This includes those athletes who just didn’t make it at the next level.
This information leaves some scratching their heads. A popular understanding of college athletes likely leaves one with the impression that they simply aren’t that bright—that they got into sports because of academic shortcomings.
It doesn’t help matters that there are stories of tutors and even professors doing and excusing college athletes from course work.
In this regard, it can seem almost baffling that anyone would want to hire a college athlete.
Because there’s seeming no guarantee, they enjoyed the same university experience as their peers, it can appear to be a riskier bet on the surface.
The stats, however, don’t lie.
Studies have made one thing clear: companies want to hire college athletes.
There are several factors that likely influence that decision, but a short answer is that they’re often more qualified.

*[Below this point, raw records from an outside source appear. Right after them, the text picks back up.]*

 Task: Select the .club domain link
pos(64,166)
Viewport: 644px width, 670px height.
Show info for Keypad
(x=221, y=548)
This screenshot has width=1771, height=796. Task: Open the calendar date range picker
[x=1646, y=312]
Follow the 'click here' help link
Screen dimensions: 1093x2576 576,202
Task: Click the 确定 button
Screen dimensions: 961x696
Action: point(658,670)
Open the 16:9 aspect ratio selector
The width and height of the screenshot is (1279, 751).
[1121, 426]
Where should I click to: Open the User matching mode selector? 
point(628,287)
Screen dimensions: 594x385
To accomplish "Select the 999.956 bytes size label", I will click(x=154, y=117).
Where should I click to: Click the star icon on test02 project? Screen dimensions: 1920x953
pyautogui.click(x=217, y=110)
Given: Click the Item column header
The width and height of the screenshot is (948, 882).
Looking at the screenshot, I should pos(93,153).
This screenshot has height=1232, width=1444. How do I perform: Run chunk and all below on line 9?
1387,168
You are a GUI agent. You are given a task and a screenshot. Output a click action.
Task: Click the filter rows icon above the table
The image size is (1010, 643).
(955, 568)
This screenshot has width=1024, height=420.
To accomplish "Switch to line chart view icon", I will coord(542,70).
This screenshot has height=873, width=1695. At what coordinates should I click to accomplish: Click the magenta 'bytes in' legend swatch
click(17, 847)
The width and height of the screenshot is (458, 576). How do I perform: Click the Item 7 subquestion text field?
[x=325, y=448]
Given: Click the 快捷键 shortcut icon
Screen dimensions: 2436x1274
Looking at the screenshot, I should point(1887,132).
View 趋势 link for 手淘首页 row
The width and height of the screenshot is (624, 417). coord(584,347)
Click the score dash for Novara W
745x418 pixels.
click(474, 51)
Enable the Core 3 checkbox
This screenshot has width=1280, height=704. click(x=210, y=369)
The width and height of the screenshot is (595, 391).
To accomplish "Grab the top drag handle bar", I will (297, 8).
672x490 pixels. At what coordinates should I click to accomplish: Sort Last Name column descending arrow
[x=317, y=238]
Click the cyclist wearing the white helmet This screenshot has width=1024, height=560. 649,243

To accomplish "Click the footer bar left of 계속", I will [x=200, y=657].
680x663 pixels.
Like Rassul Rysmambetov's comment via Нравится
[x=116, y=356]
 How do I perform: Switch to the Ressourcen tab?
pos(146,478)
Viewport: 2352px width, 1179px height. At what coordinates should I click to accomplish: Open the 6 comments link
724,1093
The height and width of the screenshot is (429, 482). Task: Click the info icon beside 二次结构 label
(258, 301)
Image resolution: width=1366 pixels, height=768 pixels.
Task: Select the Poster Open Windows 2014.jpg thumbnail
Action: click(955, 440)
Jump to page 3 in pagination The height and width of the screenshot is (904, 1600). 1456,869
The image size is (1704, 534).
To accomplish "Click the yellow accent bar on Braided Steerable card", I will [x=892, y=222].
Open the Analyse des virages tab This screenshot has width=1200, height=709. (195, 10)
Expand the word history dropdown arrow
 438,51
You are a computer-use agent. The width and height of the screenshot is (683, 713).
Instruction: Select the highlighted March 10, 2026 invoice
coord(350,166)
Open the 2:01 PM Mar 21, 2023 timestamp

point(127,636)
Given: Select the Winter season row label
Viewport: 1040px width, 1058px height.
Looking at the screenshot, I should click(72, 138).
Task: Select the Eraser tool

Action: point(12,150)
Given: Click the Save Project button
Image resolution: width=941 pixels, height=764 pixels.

The skills and the attitudes that these individuals can bring to the workplace are generally above average.
It may also be that their employers have a personal bias toward the university team they played for.
A former Alabama football player, for instance, may have a good rapport with several employers in Tuscaloosa—even if he’s not the most qualified candidate.
The issue isn’t quite so simple, however.
When looking at college athletes’ relative ease in finding jobs, several other factors must be taken into consideration. Let’s take a closer look at each of them below.
Are They Better?
While studies have shown that college athletes generally do have an easier time finding jobs, that doesn’t mean they’re finding the right ones.
In fact, research shows that the jobs that former athletes have are no better than that of other college graduates on average.
What this means is that despite their ease in getting jobs, college athletes typically aren’t paid better than other college graduates. And they’re likely not going to be any more financially successful.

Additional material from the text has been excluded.